To send reports to external domains, the external domain must authorize it:

At example.com:

v=DMARC1; p=none; rua=mailto:[email protected]

At external.com:

example.com._report._dmarc.external.com.  TXT  "v=DMARC1"

Percentage-Based Policy

v=DMARC1; p=reject; pct=25; rua=mailto:[email protected]

Applies reject policy to 25% of failing mail, allowing gradual rollout.

Strict Alignment

v=DMARC1; p=reject; aspf=s; adkim=s; rua=mailto:[email protected]
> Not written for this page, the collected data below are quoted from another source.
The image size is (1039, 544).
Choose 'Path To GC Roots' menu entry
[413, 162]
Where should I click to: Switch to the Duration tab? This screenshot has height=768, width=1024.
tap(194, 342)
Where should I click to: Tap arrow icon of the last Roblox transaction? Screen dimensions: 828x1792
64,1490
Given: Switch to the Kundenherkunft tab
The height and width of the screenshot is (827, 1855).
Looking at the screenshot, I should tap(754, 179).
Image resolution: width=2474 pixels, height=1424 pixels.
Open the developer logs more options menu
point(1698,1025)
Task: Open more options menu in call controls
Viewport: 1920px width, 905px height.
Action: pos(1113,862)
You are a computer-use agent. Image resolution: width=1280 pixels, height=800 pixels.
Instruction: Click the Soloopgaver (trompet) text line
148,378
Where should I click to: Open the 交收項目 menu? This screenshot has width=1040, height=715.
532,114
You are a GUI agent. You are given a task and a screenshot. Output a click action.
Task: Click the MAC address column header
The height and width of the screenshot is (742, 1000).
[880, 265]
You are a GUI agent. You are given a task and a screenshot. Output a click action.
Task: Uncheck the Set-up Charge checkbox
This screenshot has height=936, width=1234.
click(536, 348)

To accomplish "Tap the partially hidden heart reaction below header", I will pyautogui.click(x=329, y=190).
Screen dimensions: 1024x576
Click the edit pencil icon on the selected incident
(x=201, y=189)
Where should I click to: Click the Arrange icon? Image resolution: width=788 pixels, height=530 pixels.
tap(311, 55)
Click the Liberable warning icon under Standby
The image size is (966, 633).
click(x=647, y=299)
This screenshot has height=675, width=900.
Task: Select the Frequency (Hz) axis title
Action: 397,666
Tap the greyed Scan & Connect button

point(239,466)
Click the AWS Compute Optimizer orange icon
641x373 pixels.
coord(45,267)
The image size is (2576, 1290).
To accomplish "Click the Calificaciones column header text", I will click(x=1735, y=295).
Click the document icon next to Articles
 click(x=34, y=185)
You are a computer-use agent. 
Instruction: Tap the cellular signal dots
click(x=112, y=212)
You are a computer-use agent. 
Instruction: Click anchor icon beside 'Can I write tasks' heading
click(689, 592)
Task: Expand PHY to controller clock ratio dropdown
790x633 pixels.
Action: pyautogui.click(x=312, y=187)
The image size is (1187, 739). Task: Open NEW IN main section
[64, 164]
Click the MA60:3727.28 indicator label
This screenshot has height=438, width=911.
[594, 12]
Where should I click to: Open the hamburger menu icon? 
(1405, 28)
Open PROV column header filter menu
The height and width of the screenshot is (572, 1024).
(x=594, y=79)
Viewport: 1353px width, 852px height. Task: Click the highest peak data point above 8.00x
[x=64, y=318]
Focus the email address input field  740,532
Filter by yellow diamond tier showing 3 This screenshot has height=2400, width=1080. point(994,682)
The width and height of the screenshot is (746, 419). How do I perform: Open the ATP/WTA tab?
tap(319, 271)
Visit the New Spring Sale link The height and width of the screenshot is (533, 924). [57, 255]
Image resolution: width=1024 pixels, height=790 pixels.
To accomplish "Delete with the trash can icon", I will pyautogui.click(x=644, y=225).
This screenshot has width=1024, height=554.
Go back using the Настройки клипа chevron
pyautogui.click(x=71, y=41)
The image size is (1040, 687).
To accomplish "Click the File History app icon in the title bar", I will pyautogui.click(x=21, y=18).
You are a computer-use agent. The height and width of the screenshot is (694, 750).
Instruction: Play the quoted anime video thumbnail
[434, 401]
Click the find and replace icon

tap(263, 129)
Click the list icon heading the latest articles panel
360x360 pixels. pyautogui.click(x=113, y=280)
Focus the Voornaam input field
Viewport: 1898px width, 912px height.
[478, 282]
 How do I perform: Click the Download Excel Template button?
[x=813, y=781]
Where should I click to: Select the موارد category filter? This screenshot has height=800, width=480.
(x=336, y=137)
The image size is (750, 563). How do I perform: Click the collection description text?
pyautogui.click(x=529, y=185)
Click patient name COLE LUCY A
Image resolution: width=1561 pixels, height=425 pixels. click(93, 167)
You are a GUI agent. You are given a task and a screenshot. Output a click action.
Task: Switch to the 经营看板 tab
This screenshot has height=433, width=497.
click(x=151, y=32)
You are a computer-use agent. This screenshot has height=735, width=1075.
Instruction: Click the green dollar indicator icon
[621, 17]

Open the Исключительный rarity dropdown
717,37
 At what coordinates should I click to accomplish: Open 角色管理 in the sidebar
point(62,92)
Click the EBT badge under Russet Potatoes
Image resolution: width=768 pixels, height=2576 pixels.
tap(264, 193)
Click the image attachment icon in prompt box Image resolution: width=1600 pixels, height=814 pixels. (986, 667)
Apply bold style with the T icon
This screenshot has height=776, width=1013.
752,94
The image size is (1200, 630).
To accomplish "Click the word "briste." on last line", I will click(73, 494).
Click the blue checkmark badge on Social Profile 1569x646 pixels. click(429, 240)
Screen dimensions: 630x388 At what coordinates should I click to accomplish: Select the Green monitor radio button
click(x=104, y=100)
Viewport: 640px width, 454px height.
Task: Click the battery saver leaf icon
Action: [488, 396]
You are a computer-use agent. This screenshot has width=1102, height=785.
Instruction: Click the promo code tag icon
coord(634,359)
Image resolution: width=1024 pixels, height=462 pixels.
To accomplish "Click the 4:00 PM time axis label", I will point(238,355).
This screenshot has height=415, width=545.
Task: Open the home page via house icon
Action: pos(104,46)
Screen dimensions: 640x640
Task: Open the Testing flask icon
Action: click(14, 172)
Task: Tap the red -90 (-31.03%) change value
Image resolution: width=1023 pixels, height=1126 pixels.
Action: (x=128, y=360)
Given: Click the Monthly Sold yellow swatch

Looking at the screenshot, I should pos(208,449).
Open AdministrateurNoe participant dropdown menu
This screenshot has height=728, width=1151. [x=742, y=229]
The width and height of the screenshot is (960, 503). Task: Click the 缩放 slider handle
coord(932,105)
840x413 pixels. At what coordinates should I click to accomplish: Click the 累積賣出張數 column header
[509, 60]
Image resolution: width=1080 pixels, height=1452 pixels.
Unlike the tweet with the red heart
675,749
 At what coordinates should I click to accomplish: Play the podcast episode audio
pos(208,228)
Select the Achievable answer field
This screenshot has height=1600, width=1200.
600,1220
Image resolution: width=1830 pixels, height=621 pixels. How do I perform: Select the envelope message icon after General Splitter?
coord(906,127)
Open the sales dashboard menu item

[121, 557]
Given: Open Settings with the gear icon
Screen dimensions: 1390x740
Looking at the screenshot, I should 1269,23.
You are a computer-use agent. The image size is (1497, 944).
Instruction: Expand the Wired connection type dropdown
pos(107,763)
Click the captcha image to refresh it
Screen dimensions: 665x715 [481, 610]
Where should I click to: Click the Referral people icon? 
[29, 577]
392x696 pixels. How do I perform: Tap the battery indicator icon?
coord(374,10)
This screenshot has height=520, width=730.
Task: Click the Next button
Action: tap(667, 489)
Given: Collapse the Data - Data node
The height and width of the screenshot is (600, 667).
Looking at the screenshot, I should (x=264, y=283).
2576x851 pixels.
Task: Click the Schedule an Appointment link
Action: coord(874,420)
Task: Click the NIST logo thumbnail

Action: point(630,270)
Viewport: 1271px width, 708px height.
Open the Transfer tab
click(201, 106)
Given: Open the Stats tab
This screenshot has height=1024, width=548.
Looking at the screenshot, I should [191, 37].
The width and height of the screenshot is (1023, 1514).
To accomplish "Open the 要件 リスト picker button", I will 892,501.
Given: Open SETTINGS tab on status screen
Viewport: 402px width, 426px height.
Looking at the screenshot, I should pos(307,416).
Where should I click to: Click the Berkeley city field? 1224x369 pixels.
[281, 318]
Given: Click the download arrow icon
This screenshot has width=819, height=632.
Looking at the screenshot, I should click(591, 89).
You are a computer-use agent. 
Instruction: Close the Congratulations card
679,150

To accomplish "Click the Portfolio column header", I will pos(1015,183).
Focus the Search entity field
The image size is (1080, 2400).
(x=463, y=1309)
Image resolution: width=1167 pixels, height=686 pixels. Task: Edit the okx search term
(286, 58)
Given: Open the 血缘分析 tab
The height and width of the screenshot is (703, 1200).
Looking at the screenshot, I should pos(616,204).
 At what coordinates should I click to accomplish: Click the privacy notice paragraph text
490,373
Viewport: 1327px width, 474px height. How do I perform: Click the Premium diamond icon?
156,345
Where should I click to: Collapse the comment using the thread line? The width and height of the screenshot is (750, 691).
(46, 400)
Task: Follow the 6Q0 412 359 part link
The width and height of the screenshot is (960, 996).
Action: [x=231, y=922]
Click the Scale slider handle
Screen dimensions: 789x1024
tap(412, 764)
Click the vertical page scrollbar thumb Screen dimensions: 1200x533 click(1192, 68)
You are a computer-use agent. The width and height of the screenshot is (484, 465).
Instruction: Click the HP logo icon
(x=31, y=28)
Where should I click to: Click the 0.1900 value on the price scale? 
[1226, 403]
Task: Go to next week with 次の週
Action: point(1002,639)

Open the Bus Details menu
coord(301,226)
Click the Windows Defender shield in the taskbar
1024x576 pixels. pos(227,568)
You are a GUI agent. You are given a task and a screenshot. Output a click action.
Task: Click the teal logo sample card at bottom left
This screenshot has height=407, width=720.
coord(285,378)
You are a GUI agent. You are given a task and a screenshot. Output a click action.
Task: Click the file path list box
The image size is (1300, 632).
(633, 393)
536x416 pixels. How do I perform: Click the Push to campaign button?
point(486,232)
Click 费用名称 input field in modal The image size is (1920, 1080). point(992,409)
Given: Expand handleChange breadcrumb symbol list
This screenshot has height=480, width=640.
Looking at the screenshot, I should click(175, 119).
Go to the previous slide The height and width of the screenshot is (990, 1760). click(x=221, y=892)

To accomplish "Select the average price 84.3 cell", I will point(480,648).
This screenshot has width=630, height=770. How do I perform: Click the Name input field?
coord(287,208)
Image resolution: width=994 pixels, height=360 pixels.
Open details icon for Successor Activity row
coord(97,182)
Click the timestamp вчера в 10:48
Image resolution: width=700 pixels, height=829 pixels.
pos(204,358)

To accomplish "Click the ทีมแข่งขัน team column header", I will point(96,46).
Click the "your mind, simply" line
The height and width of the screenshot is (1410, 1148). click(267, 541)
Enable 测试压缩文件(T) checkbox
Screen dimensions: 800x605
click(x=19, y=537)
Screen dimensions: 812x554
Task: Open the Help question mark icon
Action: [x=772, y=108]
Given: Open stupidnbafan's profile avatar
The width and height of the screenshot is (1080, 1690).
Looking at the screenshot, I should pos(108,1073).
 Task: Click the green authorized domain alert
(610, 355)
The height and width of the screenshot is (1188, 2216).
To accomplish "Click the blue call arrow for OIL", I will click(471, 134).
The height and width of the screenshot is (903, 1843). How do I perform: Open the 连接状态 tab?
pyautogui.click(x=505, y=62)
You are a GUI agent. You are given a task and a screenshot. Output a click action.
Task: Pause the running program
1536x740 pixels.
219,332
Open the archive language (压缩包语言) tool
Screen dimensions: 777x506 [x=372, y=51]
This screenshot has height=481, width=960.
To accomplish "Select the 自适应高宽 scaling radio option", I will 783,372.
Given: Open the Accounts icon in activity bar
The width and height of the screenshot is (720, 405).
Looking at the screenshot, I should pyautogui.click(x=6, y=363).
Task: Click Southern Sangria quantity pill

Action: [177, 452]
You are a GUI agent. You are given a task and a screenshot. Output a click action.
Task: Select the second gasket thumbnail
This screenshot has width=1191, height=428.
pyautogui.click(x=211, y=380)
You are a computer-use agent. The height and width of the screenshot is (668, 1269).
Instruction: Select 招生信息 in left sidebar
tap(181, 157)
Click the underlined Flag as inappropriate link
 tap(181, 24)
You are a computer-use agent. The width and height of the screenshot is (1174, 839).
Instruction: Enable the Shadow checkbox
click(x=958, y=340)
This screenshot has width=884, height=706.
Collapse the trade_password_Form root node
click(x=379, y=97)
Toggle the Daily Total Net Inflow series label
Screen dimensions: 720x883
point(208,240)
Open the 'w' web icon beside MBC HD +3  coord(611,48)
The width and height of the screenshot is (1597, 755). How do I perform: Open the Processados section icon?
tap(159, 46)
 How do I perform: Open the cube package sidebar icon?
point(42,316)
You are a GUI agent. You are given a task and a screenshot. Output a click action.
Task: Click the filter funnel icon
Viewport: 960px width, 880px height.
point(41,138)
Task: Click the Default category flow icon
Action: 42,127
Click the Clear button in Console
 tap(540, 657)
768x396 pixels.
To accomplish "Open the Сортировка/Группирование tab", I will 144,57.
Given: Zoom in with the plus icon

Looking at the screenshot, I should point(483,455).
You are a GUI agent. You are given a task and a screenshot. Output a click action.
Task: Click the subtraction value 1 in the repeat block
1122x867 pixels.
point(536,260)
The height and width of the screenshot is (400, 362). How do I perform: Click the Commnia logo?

Requires exact domain match (not subdomains) for SPF and DKIM.

Monitoring Script

Create automated monitoring:

sudo nano /usr/local/bin/check-spf-dmarc.sh

Add:

#!/bin/bash

DOMAIN="example.com"

echo "=== SPF and DMARC Check ==="
echo ""

echo "SPF Record:"
dig $DOMAIN TXT +short | grep spf

echo ""
echo "DMARC Record:"
dig _dmarc.$DOMAIN TXT +short

echo ""
echo "SPF Test:"
host -t TXT $DOMAIN | grep spf

echo ""
echo "DMARC Reports (last 7 days):"
find ~/Maildir/cur -type f -name "*" -mtime -7 | xargs grep -l "dmarc-reports" | wc -l

Make executable:

sudo chmod +x /usr/local/bin/check-spf-dmarc.sh

Conclusion

You now have complete SPF and DMARC configuration, providing comprehensive email authentication alongside DKIM. Your domain is protected from spoofing, and your email deliverability is significantly improved.

Key Accomplishments

  1. SPF Configured: Authorized mail servers published in DNS
  2. DMARC Implemented: Policy and reporting active
  3. Progressive Deployment: Safe rollout strategy in place
  4. Monitoring Active: Reports being received and analyzed
  5. Best Practices: Following industry standards

Complete Authentication Stack

With SPF, DKIM, and DMARC all configured:

  • SPF: Validates sending server IP
  • DKIM: Cryptographically signs messages
  • DMARC: Enforces policy and provides reporting

Next Steps

  1. Monitor reports weekly: Review DMARC aggregate reports
  2. Progress to stricter policy: Move from none → quarantine → reject
  3. Configure subdomains: Protect all subdomains
  4. Set up automated alerts: Be notified of issues
  5. Regular audits: Quarterly review of configuration
  6. Team education: Train staff on email authentication

Important Reminders

  • Never skip monitoring phase: Always start with p=none
  • Review reports before changing policy: Understand your email ecosystem
  • Document all sources: Keep inventory of legitimate senders
  • Test thoroughly: Verify each policy change
  • Communicate changes: Inform relevant teams

With SPF, DKIM, and DMARC properly configured, you have industry-leading email authentication that protects your domain, improves deliverability, and provides visibility into your email infrastructure. Continue monitoring and maintaining these systems to ensure ongoing protection and optimal email performance.